When your bank issues a replacement card with a new expiration date or card number — whether because the old card expired, was reported lost, or was compromised — the token service provider typically updates the device account number’s link automatically. The card network keeps the token mapped to your account, so your digital wallet continues working without requiring you to remove and re-add the card. This means you can often keep tapping to pay even before your replacement plastic arrives in the mail.

If the update does not happen automatically, your wallet app will prompt you to verify the new card details or re-add the card. In that case, the device will receive a new device account number tied to the replacement card.

Protecting Your Wallet if Your Phone Is Lost or Stolen

Losing a phone that holds your payment cards sounds alarming, but the device account number system provides a built-in safety layer. Because your real card number is never stored on the device, a thief cannot extract it. Beyond that, both major platforms let you remotely suspend or remove payment cards.

Apple Devices

Sign in to iCloud.com/find (or use the Find My app on another Apple device) and place the missing device in Lost Mode. Apple suspends payment cards and other services on the device immediately.8Apple Support. Use Lost Mode in Find Devices on iCloud.com If you recover the device later, you can turn off Lost Mode and sign back in — your cards become usable again without needing to re-add them. Your physical card is unaffected throughout this process; only the device-specific tokens are suspended.

Android Devices

Use Google’s Find Hub (previously Find My Device) to select the lost phone and choose the “Secure device” option. This locks the phone and can also remove credit or debit cards from Google Wallet.9Android. What You Should Do if You Lose Your Phone As with Apple, suspending the device account number does not cancel or freeze your underlying bank account or physical card.

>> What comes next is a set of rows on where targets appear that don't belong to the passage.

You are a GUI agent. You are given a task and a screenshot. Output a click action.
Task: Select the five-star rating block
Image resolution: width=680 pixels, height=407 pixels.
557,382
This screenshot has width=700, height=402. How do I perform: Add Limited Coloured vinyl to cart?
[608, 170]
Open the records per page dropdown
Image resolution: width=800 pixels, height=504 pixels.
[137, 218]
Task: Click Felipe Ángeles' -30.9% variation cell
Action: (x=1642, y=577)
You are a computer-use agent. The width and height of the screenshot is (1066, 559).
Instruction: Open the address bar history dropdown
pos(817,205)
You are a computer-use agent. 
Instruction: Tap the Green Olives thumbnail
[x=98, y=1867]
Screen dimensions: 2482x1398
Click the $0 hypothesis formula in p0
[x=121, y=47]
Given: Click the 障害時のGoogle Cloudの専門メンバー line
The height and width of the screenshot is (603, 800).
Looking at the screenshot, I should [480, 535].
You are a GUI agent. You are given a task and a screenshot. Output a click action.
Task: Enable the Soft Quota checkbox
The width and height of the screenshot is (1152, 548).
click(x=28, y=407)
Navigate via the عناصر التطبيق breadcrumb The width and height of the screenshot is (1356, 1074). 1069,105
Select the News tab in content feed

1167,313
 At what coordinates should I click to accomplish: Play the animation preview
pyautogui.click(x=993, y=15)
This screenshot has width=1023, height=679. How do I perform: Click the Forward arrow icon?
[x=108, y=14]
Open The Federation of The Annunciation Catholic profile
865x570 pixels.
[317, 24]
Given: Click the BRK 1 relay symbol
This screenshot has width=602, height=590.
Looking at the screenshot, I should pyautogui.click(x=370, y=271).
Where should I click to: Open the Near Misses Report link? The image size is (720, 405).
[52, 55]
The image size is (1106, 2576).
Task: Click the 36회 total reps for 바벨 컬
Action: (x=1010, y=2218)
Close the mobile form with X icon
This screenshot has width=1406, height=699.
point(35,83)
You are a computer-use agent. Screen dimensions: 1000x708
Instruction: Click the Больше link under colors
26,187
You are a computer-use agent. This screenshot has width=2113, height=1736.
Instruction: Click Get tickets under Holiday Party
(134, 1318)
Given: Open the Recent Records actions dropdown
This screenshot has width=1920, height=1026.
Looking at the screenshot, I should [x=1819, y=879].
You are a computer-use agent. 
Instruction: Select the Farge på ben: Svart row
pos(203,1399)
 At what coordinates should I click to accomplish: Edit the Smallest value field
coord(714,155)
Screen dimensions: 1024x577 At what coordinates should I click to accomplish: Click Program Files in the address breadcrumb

Regardless of your platform, contact your bank as well. While the device account number is isolated from your real card number, reporting the loss gives your bank an extra layer of monitoring on your account.

Upgrading to a New Device

When you switch to a new phone, the device account number from your old phone does not carry over. Each device receives its own unique token when a card is added, so your new phone will be assigned a fresh device account number for every card you register. This is true even if you restore from a backup — payment tokens are hardware-bound and cannot be transferred between devices.

Before trading in or resetting your old phone, remove your payment cards from the wallet app on that device. Failing to do so can occasionally cause conflicts when adding the same card on the new phone, such as error messages saying the card is already linked to another device. If you run into this problem, try removing the card through your wallet provider’s website or contacting your bank to release the old token.

Once the card is added to your new device, the new device account number becomes the identifier for future purchases. Any pending refunds tied to the old device account number will still process to your underlying bank account, since the bank maps both the old and new tokens back to the same primary account.